Representative image

The Indian stock market has come a long way since January, which saw foreign portfolio investors (FPIs) pull out a staggering ₹78,027 crore. Five months later, FPIs turned net buyers, bringing in ₹19,860 crore to the nation’s equities market in May 2025.

The reversal has been steady. From ₹78,027 crore pulled out in January, it reduced to ₹34,574 crore in February, and ₹3,973 crore in March. In April, positive momentum returned to the markets with ₹4,223 crore of net investment.

But market watchers also warn about inflated valuations. According to V.K. Vijayakumar of Geojit Investments, if valuations are stretched, FPIs might sell at higher levels despite their continued inflow into India.
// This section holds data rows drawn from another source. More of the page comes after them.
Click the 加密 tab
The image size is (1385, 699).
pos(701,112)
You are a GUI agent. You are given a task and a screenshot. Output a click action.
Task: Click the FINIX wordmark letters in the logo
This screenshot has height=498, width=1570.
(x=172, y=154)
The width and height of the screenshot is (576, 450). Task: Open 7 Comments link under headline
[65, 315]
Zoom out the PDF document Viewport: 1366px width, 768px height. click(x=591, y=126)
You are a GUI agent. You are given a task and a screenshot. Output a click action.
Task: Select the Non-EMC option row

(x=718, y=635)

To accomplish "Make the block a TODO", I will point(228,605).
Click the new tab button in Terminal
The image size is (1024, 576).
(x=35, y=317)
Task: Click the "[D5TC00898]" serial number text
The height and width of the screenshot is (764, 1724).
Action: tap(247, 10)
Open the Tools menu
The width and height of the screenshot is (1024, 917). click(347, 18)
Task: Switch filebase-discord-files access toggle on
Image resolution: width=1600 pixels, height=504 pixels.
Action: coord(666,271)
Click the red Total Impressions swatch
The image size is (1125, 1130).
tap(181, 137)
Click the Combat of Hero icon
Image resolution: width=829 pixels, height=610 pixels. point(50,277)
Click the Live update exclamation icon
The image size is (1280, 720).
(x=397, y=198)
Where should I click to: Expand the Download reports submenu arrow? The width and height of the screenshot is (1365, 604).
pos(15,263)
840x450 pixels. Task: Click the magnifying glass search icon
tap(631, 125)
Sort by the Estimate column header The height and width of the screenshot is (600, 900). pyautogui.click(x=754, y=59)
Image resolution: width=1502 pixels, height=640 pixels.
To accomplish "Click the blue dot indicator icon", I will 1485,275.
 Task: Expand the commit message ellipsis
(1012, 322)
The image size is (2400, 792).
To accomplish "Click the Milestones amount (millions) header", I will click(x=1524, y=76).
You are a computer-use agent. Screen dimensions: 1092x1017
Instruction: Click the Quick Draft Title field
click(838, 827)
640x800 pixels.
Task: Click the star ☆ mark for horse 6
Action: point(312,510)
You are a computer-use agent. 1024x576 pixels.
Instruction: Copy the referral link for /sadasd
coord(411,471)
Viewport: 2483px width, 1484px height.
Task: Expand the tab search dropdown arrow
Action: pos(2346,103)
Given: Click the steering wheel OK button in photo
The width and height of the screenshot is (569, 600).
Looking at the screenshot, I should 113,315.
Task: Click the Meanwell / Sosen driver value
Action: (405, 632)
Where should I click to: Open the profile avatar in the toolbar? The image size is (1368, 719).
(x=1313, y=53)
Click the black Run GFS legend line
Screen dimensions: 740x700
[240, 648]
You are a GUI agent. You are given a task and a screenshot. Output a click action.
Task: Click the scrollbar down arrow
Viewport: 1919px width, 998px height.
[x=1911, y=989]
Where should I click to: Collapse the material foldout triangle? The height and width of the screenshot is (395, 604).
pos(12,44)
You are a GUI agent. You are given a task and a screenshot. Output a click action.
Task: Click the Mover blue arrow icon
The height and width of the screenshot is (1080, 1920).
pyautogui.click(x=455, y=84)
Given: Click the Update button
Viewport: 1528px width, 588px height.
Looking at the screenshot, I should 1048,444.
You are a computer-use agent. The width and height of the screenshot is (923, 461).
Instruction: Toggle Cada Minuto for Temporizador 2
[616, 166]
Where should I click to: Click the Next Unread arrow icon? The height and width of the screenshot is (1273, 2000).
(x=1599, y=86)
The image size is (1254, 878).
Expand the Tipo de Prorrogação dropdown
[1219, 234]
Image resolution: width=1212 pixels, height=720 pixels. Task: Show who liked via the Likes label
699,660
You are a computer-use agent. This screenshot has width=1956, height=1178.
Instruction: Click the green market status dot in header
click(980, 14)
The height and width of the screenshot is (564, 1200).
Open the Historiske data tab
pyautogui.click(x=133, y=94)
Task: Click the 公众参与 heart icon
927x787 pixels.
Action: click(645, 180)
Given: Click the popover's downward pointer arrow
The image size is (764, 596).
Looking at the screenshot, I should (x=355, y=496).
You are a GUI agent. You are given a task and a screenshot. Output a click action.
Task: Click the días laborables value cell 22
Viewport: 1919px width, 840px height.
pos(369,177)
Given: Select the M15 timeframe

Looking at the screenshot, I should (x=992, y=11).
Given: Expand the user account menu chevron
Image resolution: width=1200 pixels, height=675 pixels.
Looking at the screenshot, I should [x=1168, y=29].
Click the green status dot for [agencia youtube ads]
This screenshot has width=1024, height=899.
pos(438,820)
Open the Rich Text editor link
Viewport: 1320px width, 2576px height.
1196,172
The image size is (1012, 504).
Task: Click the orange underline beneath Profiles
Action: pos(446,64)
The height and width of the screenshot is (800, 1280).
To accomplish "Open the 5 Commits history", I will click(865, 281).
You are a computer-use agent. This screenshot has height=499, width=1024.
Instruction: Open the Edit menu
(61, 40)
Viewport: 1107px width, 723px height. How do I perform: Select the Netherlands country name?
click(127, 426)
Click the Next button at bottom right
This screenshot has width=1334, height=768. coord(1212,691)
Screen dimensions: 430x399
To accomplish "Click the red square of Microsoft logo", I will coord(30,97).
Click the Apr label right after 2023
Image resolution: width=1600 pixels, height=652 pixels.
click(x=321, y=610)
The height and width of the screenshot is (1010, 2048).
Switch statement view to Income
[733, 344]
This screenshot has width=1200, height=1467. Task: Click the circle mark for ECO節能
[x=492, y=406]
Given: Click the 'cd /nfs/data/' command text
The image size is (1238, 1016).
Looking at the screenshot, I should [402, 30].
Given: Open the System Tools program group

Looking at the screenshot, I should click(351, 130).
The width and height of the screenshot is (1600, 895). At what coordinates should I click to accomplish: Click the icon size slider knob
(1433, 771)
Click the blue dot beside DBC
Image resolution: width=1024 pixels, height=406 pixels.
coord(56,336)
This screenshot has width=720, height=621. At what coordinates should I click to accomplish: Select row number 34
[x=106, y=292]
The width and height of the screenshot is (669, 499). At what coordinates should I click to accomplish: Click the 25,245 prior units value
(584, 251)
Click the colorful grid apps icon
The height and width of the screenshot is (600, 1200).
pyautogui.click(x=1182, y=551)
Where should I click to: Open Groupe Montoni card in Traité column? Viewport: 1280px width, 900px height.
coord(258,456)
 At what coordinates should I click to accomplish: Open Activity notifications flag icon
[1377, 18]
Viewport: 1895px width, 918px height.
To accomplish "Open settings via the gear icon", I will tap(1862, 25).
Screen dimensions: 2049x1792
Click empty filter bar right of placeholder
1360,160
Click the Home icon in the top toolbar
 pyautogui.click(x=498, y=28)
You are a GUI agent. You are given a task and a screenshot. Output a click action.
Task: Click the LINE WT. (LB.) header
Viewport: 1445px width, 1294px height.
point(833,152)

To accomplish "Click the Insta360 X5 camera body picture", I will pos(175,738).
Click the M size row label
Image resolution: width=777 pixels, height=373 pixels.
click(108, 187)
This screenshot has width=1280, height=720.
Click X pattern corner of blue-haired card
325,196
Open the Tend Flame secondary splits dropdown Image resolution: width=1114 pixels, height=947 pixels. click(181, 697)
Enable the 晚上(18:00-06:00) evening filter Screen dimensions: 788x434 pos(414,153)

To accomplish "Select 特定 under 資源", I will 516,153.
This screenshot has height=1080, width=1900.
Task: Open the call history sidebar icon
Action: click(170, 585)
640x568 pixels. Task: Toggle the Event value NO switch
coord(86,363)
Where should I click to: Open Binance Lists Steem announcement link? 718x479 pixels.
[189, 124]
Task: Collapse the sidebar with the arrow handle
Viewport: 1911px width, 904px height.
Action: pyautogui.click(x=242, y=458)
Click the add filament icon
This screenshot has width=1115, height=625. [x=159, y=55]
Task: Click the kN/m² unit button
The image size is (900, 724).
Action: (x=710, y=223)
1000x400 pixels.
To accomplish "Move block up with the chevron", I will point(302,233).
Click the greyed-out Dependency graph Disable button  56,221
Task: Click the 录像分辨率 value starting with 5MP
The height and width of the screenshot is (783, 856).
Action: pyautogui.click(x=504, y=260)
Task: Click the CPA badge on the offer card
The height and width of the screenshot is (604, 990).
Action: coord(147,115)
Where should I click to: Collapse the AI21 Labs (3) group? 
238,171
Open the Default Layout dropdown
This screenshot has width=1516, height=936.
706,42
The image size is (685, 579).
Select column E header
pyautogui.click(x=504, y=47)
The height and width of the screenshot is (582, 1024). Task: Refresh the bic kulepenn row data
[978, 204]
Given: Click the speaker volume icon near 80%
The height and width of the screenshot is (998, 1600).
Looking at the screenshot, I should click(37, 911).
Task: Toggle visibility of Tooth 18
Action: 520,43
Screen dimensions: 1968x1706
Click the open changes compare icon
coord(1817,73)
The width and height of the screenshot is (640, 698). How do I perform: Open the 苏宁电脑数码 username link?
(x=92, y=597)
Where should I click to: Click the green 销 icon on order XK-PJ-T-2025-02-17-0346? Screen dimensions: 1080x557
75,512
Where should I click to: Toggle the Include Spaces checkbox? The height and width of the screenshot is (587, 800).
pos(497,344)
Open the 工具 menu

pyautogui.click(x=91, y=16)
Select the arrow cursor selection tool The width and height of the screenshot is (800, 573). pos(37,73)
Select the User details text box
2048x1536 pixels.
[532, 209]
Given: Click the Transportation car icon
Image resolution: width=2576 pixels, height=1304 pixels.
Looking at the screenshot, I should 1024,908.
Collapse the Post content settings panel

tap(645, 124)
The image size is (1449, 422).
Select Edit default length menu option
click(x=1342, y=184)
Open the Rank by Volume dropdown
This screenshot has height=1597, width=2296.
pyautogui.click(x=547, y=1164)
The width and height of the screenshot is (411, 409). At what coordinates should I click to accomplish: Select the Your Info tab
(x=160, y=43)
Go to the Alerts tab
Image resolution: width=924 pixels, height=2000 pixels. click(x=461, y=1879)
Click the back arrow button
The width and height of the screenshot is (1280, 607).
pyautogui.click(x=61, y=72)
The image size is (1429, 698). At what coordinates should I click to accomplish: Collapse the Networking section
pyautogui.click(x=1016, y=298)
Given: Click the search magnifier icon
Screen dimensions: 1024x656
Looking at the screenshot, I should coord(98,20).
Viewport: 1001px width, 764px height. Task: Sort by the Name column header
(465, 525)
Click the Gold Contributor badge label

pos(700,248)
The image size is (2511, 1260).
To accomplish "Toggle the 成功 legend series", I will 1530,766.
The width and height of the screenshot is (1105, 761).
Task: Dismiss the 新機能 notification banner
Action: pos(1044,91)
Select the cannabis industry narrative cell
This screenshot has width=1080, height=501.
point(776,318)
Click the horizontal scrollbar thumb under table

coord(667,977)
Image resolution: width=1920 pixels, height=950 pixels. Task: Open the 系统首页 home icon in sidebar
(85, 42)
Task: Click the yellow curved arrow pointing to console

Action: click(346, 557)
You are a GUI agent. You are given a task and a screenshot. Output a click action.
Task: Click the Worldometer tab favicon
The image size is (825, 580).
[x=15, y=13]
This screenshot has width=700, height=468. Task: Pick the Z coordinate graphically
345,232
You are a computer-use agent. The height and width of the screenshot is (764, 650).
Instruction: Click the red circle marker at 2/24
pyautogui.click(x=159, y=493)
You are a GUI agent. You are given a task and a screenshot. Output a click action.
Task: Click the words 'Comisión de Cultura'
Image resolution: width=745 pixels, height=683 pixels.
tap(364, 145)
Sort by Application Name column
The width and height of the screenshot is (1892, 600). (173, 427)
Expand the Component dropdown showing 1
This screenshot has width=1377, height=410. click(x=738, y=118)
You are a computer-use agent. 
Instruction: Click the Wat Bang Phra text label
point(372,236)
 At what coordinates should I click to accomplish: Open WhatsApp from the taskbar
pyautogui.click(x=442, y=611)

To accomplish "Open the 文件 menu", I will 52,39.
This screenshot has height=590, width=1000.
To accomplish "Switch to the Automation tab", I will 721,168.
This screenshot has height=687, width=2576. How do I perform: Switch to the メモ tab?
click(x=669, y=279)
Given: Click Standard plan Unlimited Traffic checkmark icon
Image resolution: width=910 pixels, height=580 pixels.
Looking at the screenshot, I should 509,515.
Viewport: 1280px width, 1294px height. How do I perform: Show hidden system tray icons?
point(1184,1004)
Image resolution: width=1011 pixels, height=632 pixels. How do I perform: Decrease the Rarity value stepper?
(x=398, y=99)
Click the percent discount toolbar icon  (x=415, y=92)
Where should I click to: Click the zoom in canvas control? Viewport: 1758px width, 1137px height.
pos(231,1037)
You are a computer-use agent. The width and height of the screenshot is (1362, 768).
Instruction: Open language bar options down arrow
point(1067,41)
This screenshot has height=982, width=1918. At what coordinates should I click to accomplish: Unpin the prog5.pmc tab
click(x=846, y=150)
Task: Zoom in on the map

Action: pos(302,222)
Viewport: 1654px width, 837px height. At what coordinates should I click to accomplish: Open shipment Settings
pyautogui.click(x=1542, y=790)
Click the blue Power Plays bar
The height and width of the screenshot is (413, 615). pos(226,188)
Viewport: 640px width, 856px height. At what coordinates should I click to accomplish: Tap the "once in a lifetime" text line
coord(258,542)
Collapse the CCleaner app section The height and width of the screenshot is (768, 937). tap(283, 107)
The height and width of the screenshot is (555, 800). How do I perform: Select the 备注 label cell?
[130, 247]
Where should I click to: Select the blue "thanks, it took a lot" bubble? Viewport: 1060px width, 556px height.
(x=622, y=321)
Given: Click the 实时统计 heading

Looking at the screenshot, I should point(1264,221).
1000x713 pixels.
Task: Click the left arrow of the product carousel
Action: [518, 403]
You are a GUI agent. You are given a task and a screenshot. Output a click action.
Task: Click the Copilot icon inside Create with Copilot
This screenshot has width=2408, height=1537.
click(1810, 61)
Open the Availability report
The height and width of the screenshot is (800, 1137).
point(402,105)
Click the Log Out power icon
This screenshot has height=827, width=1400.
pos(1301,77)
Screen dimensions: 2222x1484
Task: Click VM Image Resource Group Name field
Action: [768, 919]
The inflow in May brought the net year-to-date fund outflow below ₹1 lakh crore, shrinking it to ₹92,491 crore in 2025 till date. Investment in debt general limit also rose, with FPIs injecting ₹19,615 crore during the month.

A combination of factors, including mounting expectations of an interest rate cut by the US Federal Reserve, US inflation data, India’s GDP growth exceeded estimates, healthy earnings seasons, and certain policy pushes made the nation’s market more attractive to foreign investors.

“Global macros like declining dollar, slowing US and Chinese economies and domestic macros like high GDP growth and declining inflation and interest rates are the factors driving FII inflows into India,” Vijayakumar added.

India recently became the fourth-largest economy in the world, surpassing Japan. The official economic data that was released in the past week of May 2025 saw India’s GDP growth at 7.4 per cent in the January-March quarter, helped by a bump in private consumption and steady growth in construction and manufacturing.